= Assignment =
Across the entries, count the lines that include "black" and report only that number.

(Stored records)
=== Section Start ===

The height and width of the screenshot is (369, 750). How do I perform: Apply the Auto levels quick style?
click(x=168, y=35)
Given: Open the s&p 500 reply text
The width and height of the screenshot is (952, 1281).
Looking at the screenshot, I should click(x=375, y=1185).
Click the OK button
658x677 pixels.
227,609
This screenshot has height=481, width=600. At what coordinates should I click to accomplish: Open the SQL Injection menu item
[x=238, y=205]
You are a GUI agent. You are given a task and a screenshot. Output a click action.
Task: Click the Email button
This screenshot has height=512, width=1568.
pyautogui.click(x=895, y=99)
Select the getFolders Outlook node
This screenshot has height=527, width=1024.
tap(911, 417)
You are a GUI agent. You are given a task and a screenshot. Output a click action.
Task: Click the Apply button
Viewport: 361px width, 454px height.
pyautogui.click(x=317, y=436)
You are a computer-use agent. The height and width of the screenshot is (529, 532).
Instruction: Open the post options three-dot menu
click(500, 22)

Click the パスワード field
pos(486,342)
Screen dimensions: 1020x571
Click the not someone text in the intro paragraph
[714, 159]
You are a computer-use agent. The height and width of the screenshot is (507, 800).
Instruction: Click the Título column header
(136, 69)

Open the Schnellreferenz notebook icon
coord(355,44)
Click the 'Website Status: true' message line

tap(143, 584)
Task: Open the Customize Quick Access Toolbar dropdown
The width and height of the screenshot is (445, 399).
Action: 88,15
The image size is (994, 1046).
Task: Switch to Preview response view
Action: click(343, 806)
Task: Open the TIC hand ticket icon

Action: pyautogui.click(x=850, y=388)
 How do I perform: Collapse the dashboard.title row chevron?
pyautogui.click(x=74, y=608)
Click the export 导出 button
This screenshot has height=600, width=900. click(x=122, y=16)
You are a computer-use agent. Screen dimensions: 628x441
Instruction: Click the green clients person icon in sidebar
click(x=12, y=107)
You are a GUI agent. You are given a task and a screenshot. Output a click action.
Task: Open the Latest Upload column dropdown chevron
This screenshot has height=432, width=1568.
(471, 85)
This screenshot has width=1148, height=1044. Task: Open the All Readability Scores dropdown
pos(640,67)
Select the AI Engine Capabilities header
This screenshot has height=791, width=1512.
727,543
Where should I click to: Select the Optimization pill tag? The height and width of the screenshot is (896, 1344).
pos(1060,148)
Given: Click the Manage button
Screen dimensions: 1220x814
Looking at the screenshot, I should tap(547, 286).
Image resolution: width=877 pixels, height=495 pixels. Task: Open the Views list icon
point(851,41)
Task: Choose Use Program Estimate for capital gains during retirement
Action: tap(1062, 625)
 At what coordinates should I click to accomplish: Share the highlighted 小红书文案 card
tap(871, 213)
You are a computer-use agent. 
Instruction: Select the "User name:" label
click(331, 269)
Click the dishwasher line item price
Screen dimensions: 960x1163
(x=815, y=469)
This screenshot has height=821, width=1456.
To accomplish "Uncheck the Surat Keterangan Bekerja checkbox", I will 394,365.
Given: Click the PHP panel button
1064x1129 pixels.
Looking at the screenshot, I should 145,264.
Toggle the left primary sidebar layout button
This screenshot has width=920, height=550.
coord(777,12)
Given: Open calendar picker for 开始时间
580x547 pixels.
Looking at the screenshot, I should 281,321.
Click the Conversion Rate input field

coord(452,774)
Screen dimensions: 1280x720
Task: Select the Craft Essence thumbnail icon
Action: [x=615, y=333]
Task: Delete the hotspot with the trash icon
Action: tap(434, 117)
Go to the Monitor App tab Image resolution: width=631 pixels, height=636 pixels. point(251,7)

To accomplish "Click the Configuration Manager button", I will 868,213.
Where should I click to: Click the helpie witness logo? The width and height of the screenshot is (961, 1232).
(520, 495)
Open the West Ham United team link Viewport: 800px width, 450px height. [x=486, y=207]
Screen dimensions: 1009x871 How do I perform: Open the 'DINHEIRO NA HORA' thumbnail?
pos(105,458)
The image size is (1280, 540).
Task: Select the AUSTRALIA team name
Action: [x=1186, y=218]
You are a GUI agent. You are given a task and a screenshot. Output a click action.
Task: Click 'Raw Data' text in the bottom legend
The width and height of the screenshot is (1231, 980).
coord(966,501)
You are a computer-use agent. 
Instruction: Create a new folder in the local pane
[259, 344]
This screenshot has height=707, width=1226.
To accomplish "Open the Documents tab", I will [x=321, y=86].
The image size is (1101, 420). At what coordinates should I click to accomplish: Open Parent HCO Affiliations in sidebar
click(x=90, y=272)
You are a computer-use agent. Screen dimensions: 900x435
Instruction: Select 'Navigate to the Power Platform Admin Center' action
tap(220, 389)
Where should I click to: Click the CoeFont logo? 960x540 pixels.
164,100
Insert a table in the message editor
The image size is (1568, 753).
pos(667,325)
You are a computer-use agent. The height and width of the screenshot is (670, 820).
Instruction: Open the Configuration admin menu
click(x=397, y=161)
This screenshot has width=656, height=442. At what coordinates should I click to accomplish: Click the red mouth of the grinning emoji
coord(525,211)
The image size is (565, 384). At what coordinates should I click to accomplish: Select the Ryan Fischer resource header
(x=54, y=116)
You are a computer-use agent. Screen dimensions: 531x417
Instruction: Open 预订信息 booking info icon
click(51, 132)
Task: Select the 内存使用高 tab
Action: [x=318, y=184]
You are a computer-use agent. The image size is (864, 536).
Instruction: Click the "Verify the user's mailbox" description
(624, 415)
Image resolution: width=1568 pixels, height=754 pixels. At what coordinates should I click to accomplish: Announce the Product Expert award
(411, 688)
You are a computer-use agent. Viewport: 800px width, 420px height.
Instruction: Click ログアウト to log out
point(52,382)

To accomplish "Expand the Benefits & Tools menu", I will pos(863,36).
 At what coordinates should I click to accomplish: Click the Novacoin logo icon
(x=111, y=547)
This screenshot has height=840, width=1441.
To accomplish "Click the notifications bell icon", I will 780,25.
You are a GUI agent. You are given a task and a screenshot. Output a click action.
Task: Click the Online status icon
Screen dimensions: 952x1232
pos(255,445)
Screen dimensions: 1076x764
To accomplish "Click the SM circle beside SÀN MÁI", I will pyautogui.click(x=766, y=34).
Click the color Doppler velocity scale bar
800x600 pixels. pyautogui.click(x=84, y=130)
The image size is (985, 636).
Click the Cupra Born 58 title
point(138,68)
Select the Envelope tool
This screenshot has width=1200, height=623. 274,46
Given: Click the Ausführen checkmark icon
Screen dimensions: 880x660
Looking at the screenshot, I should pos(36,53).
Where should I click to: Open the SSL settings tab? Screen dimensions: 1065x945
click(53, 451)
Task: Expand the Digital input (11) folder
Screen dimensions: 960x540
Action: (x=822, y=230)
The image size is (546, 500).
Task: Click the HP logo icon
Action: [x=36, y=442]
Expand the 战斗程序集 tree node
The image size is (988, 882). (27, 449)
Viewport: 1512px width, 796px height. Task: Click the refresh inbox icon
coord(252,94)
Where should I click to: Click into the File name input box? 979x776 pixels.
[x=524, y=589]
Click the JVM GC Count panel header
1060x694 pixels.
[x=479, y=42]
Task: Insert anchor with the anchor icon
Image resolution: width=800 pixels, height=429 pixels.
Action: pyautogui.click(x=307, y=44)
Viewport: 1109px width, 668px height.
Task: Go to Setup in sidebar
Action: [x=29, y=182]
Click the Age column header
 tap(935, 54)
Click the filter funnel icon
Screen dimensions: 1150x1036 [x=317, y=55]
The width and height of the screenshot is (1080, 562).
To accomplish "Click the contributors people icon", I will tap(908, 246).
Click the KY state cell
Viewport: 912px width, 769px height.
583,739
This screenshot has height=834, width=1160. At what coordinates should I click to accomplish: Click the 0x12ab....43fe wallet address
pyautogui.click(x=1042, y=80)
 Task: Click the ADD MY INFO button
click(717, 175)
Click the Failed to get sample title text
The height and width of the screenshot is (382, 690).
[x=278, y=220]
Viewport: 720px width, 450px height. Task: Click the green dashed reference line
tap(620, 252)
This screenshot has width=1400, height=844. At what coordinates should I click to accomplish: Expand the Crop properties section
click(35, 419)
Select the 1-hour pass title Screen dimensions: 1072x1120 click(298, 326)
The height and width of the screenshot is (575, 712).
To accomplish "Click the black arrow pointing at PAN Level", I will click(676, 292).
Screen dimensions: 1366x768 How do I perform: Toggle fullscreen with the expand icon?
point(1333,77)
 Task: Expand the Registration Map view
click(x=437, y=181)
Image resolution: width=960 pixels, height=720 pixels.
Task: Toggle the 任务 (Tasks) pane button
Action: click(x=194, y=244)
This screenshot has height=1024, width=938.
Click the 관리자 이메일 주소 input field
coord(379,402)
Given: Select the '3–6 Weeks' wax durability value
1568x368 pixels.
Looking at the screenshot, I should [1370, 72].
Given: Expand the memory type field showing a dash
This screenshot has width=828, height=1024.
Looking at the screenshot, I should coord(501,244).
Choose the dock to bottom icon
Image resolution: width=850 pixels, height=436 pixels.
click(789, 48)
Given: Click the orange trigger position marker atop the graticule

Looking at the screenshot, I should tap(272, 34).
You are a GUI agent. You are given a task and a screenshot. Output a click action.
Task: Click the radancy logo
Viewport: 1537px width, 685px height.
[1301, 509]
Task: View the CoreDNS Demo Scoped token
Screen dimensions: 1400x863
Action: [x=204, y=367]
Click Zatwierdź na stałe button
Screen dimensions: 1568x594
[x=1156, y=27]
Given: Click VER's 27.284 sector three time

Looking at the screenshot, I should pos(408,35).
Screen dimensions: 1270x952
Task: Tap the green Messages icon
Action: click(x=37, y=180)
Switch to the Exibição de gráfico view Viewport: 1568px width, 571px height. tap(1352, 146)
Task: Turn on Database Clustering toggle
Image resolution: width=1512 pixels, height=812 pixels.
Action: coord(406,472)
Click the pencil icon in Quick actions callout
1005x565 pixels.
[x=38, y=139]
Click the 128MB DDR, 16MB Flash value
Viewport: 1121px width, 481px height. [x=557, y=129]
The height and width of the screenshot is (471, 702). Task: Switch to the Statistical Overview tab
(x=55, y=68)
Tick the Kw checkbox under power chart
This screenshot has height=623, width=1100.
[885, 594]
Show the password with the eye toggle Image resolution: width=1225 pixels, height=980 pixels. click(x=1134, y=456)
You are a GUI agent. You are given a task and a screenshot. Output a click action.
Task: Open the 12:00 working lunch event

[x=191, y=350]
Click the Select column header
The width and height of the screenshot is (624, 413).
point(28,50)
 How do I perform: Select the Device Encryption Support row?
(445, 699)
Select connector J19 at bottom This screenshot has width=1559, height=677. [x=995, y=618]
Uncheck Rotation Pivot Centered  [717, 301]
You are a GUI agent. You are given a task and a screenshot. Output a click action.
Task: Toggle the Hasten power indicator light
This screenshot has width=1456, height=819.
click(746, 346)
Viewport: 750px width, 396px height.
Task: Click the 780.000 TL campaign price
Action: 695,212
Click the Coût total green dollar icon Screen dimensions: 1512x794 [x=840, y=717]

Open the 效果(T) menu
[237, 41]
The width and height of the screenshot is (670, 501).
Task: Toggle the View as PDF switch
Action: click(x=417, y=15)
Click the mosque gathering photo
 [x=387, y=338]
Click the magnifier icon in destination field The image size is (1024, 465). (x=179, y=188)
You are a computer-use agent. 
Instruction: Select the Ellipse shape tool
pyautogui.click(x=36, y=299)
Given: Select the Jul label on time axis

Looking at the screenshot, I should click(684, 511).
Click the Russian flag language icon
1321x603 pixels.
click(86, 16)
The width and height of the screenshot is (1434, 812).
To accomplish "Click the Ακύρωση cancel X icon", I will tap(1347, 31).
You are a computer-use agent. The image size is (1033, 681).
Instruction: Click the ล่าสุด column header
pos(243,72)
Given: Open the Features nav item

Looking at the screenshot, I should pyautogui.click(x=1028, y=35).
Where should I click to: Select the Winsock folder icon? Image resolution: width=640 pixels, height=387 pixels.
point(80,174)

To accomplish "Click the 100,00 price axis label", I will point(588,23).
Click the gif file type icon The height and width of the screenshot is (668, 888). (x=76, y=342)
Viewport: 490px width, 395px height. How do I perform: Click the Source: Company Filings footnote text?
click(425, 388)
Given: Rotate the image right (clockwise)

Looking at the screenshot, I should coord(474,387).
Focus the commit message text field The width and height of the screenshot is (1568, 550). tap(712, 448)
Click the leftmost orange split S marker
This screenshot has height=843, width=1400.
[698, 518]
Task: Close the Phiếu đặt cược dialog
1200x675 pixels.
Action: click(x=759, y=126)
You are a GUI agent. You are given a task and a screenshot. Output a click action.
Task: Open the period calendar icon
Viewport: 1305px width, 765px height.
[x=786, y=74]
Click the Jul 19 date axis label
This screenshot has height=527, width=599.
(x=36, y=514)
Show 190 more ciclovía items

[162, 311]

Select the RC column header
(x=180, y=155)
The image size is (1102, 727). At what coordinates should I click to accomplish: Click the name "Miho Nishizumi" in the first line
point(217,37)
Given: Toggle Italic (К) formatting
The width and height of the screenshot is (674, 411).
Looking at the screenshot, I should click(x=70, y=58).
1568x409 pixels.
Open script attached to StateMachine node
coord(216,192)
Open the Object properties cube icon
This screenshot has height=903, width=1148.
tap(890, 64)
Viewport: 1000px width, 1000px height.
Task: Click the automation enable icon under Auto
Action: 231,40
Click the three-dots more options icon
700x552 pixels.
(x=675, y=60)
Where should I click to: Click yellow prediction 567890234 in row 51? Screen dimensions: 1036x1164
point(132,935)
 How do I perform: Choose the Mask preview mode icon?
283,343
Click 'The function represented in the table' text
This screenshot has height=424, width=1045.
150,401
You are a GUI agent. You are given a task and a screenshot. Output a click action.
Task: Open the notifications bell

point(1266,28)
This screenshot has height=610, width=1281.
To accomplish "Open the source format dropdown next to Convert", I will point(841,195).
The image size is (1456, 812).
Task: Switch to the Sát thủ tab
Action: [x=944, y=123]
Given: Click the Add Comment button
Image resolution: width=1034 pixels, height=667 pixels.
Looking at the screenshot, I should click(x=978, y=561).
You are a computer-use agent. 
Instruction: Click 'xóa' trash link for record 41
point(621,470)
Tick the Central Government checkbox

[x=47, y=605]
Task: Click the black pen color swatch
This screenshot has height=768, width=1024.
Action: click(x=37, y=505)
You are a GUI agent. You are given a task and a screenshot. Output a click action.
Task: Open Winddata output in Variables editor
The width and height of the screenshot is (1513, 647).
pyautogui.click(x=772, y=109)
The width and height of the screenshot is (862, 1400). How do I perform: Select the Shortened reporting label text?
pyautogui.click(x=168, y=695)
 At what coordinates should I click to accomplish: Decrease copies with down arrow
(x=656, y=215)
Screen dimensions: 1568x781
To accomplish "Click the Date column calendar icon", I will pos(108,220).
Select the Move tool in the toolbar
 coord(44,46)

=== Section End ===

= Finished exercise =
2